**WRITTEN PROBLEM:** Begin at the line that has "Where should I click to: Click" and stop after the line that has "will click(x=1544, y=55).". Rewrite those entries with "Agenda" changed to "Schedule" and everything else left as it is.

**DATA LISTING:**
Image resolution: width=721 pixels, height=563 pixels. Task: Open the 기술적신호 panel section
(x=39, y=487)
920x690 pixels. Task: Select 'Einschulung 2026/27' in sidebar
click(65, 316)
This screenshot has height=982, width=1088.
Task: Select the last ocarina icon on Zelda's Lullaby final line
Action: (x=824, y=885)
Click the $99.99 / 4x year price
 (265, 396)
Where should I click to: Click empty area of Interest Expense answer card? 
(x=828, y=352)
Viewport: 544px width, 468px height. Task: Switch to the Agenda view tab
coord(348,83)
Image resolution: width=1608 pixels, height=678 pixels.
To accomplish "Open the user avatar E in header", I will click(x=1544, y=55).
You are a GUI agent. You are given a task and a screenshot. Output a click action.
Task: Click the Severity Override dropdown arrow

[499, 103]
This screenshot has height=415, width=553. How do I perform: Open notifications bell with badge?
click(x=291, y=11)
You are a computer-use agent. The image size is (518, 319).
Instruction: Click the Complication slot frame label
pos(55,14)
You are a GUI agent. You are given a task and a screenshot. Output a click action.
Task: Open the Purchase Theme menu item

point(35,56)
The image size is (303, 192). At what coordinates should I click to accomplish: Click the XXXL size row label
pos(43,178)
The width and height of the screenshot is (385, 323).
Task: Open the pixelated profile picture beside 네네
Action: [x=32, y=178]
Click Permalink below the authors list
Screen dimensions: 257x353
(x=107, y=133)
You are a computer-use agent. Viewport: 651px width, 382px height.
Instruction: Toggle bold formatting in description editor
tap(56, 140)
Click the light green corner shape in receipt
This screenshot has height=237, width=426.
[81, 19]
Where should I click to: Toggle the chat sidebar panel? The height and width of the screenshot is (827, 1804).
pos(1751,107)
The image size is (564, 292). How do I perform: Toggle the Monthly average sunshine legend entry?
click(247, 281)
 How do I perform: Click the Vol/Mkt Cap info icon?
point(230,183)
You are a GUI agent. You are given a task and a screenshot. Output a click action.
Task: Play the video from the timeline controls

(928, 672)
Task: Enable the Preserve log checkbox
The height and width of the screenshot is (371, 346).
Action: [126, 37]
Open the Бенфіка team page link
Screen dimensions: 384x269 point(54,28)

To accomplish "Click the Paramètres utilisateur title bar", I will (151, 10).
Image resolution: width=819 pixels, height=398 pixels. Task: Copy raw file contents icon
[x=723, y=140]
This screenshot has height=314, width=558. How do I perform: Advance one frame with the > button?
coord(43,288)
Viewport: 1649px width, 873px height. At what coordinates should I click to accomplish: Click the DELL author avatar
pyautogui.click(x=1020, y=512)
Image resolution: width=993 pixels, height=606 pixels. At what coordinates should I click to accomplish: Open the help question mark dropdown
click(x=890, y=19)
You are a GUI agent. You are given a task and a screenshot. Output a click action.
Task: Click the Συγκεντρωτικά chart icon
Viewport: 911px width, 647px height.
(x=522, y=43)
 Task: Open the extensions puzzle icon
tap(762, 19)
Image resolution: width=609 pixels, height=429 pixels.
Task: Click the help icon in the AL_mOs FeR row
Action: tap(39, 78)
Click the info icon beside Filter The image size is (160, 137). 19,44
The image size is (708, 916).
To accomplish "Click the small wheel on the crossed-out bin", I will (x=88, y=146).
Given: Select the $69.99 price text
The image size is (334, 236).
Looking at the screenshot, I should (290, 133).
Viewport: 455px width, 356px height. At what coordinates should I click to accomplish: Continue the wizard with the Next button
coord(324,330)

**RESPONSE TO THIS TASK:**
Where should I click to: Click empty area of Interest Expense answer card? 
(x=828, y=352)
Viewport: 544px width, 468px height. Task: Switch to the Schedule view tab
coord(348,83)
Image resolution: width=1608 pixels, height=678 pixels.
To accomplish "Open the user avatar E in header", I will click(x=1544, y=55).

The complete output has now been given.